[SELECTED EXTRACT start]

As for anonymous grouping vs. pre-mades, my first heroics were horrible and they were made over general chat. In my first heroic after 80 (WotLK had only been out a month), I was ridiculed constantly for my gear and dps. In another, the tank and healer got into a spat and left the rest of us to die mid-pull. All of these were pre-dungeon finder. I found the people to be quiet when using the dungeon finder, but there was less drama as well, which is fine with me!

In Rift, I was asked for help with a quest and gave it. At the end you have to kill an elite. We grouped until he found someone 10+ levels over us (lvl30), then he kicked me from group. I found someone else to help me, but the lvl 30 stuck around and helped us as well. He left, but the two of us stuck around when another person showed up who needed help. They didn't ask for help, but we knew they would need it and added them to our group.

Being a jerk has nothing to do with a dungeon finder or lack thereof. It has something to do with the person. I know you will say again that anonymous methods of group-finding encourage this behavior, but I have experienced both at about the same percentage under both systems.

[SELECTED EXTRACT end]
[LISTED ENTRIES start]

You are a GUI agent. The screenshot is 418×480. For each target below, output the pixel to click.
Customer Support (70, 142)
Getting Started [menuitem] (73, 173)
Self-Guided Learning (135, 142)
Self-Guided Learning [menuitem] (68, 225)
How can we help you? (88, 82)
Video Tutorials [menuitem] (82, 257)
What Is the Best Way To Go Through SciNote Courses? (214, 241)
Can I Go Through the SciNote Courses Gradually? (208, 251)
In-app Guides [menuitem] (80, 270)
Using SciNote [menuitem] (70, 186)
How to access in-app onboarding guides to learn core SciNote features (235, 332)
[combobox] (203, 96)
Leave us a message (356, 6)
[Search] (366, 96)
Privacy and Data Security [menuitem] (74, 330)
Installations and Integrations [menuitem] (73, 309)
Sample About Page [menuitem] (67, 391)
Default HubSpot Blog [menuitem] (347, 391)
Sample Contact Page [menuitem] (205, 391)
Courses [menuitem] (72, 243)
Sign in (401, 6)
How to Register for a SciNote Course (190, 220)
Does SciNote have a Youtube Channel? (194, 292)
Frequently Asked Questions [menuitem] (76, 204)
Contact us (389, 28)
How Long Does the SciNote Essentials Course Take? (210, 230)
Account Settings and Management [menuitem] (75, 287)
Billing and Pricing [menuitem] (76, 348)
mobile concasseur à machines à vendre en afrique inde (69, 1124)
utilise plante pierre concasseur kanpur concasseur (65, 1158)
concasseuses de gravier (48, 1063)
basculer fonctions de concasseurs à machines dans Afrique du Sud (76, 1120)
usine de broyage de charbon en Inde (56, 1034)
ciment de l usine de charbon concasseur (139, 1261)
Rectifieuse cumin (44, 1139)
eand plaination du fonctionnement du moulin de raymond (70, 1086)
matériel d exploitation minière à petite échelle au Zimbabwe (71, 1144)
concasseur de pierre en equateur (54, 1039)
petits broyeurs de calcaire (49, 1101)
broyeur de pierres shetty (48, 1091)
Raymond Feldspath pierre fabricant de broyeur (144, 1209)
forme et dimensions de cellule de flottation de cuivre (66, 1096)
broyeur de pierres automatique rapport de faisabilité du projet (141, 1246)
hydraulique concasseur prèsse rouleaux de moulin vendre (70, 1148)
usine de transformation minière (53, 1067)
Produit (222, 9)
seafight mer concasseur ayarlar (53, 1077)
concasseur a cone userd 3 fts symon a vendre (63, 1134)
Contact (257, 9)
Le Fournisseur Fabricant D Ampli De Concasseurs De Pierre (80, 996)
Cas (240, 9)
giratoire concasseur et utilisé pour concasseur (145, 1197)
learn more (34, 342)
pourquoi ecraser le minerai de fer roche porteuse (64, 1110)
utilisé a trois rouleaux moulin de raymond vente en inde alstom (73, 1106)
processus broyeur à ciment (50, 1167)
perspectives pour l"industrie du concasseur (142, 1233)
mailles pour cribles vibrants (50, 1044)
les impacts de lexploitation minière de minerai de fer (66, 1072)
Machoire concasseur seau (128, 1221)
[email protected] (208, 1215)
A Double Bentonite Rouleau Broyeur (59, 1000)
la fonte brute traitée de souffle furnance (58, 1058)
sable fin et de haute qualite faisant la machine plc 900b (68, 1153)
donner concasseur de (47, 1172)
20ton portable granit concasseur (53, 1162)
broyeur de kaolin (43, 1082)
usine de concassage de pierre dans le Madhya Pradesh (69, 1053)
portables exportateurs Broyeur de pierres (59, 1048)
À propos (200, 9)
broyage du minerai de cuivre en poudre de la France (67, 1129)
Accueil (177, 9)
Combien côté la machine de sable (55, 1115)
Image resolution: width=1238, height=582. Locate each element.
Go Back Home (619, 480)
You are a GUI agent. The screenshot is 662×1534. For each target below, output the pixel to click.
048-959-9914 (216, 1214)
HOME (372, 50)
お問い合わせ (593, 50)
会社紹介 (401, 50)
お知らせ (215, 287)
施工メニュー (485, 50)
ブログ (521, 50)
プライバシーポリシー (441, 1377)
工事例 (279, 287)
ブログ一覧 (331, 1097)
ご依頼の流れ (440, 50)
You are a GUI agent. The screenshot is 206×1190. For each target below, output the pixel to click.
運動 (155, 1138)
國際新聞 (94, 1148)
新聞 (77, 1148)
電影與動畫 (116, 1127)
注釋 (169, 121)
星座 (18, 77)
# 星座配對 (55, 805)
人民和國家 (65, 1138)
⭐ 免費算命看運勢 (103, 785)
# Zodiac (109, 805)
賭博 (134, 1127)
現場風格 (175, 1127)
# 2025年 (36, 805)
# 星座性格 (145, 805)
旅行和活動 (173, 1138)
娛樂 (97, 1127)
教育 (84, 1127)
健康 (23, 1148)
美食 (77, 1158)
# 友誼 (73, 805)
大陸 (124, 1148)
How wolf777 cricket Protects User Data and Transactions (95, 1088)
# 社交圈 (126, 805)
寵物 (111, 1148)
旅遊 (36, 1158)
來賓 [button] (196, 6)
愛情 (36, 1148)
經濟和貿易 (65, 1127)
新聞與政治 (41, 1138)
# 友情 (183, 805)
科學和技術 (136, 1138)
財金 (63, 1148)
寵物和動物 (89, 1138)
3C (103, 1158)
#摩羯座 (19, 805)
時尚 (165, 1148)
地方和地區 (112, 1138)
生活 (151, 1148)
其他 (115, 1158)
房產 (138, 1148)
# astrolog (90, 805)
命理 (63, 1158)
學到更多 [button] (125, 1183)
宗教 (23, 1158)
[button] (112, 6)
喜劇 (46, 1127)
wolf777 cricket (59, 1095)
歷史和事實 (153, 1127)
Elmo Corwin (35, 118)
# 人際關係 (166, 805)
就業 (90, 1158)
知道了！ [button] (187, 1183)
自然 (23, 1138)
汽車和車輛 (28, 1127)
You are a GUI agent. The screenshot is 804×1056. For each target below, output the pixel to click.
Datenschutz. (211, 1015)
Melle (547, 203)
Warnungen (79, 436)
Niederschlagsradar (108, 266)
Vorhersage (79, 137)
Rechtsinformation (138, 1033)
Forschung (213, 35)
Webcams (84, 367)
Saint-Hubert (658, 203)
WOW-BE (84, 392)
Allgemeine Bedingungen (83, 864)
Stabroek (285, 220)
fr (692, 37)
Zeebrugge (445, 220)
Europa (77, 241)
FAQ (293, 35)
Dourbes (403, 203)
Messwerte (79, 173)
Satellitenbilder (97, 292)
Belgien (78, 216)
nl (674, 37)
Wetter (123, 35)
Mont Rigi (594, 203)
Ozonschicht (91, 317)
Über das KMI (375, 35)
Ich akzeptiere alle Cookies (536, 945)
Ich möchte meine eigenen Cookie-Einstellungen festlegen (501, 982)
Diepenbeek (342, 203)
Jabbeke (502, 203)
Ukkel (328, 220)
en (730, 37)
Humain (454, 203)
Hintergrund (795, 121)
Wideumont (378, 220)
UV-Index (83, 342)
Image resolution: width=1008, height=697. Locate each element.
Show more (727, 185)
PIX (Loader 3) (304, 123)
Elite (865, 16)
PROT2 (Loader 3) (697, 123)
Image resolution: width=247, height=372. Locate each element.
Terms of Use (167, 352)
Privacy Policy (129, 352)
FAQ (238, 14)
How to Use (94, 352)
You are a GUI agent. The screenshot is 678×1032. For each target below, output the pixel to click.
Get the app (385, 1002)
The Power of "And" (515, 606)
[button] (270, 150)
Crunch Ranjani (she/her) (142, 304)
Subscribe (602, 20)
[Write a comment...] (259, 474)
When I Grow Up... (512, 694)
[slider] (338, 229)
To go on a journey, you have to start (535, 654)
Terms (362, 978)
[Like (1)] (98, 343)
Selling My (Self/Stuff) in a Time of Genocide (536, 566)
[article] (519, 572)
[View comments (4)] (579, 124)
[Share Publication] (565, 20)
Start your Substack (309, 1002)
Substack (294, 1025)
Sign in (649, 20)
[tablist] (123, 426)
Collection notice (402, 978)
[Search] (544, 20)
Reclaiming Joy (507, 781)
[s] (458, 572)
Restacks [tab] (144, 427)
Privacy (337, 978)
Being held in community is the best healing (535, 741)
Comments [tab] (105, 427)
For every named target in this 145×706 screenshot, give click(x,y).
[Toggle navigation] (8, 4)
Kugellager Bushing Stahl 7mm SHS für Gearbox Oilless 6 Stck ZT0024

[LISTED ENTRIES end]

▶ _TASK STATEMENT_: From the comment on group-finding above, rewrite the paragraph that begins "In Rift, I was asked for help" as a short bulleted list of its main events.

▶ _RESPONSE TO THE TASK_:
- In Rift, the writer agreed to help another player with a quest that ends with killing an elite.
- The two grouped until that player found someone 10+ levels above them (level 30), then kicked the writer from the group.
- The writer found someone else to help, and the level 30 player stayed and helped as well.
- After the level 30 player left, the remaining two stayed on. When another player showed up who would need help, they added that player to their group without being asked.